I understand that it was terrible with Chinese. But I never used it for that.
I know that they focused on Chinese as a specific problem and have improved. I would expect it to be much better today than it was in 2006.
Part of the problem was that there is a lot less grammar in Chinese than in Indo-European languages. So there are many ways to translate a given Indo-European sentence into Chinese, and you need to understand context on a Chinese sentence to properly translate it into an Indo-European one.
The many ways to translate to Chinese is a problem because Chinese flexibility in word order means that there are many choices of reasonable next word, and they didn't have enough data to tell the difference between a reasonable next word and an unreasonable one.
Going the other way Chinese may not care whether you have one apple or 10 apples, or whether Xi is a man or a woman. But Indo-European languages generally do care. So Google Translate has to guess, and often gets it wrong.
> Lisp environments on Sun workstations were able to outperform Lisp machines
I think it was just that it became clear the projects didn't deliver anything very useful. You can't keep the hype up very long if it can't be backed up by real applications.
But some good stuff that got started then prevailed, like speech understanding and language translation. But it didn't come usable overnight.
Classic AI was a reasonable research program, but research takes time. Think of nuclear fusion.
It took a while to get there. One would think of end 80s / early 90s. Remember, there were probably only around 10000 (ten thousand, not ten thousands) Lisp Machines ever produced. A 40 bit Ivory 3 processor from Symbolics was basically slightly faster than a Motorola 68030 processor, but with larger memory capabilites. Memory was expensive on stock hardware, too - but not as expensive as the 48bit wide ECC memory on a Lisp Machine. Add to that a Megapixel screen, a large disk, a tape drive, a faster graphics card,...
There was little point investing money into a hardware market which did not produce cheaper and/or faster machines, given the small market.
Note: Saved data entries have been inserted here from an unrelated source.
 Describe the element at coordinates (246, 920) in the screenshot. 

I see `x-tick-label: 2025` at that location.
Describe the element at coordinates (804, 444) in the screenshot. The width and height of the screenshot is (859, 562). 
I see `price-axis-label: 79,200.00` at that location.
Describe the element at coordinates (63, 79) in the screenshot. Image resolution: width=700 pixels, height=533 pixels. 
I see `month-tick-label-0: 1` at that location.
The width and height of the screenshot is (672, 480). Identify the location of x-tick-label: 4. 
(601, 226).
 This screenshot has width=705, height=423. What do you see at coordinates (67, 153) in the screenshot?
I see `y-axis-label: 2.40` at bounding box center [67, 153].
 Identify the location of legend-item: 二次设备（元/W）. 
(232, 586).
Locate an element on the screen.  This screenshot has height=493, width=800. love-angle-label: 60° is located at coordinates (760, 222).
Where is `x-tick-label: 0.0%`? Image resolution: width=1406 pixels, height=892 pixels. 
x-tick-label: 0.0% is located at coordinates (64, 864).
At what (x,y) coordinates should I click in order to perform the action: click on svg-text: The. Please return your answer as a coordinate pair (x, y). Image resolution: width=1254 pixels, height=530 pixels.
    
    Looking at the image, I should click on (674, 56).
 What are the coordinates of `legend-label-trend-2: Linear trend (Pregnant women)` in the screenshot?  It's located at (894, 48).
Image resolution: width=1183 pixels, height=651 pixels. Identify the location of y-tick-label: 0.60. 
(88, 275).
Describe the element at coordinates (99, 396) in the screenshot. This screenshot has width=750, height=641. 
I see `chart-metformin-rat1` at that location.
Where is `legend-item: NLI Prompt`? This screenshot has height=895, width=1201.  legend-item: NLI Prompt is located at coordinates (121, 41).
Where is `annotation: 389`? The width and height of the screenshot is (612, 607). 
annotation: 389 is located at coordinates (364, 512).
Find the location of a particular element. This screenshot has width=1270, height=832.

There were a lot of interesting applications development on Lisp Machines, but there was no point to deliver them on that expensive hard- and software. Development environments were catching up. Common Lisp was actually designed to be able to deliver applications on many different platforms, even though its main influence was Lisp Machine Lisp.
So a $50k ART expert system development system was replaced by a low-cost CLIPS on machines with less hardware/software costs. It also was moved away from Lisp, as Lisp was extremely unpopular (and with almost no funding left) in the 90s.
Nowadays a native Lisp on a M2 processor from Apple is 1000 times faster than on the Lisp Machine from 1990. That's just a single CPU core, we are not even talking about GPU or Neural network functionality. Expensive 40 MB main memory from then is now 8 GB entry level.
The way that I heard it, it was the fact that Lisp environments on Sun workstations were able to outperform Lisp machines at a much better price point. And just like that, a significant AI specific industry collapsed, and its other promises came into question.
That said, all three versions are consistent. The fact that researchers thought that they were closer than they were caused them to overpromise and underdeliver. Then when the visible bleeding edge of their efforts publicly lost to a far cheaper architecture, their failure became very visible.
Which we call cause versus effect almost doesn't matter. All of these things happened, and lead to an AI winter. And we continued to get incremental progress until the unexpected success of Google Translate. Whose success was not welcomed by people who had been trying to get rule-based AI systems to work.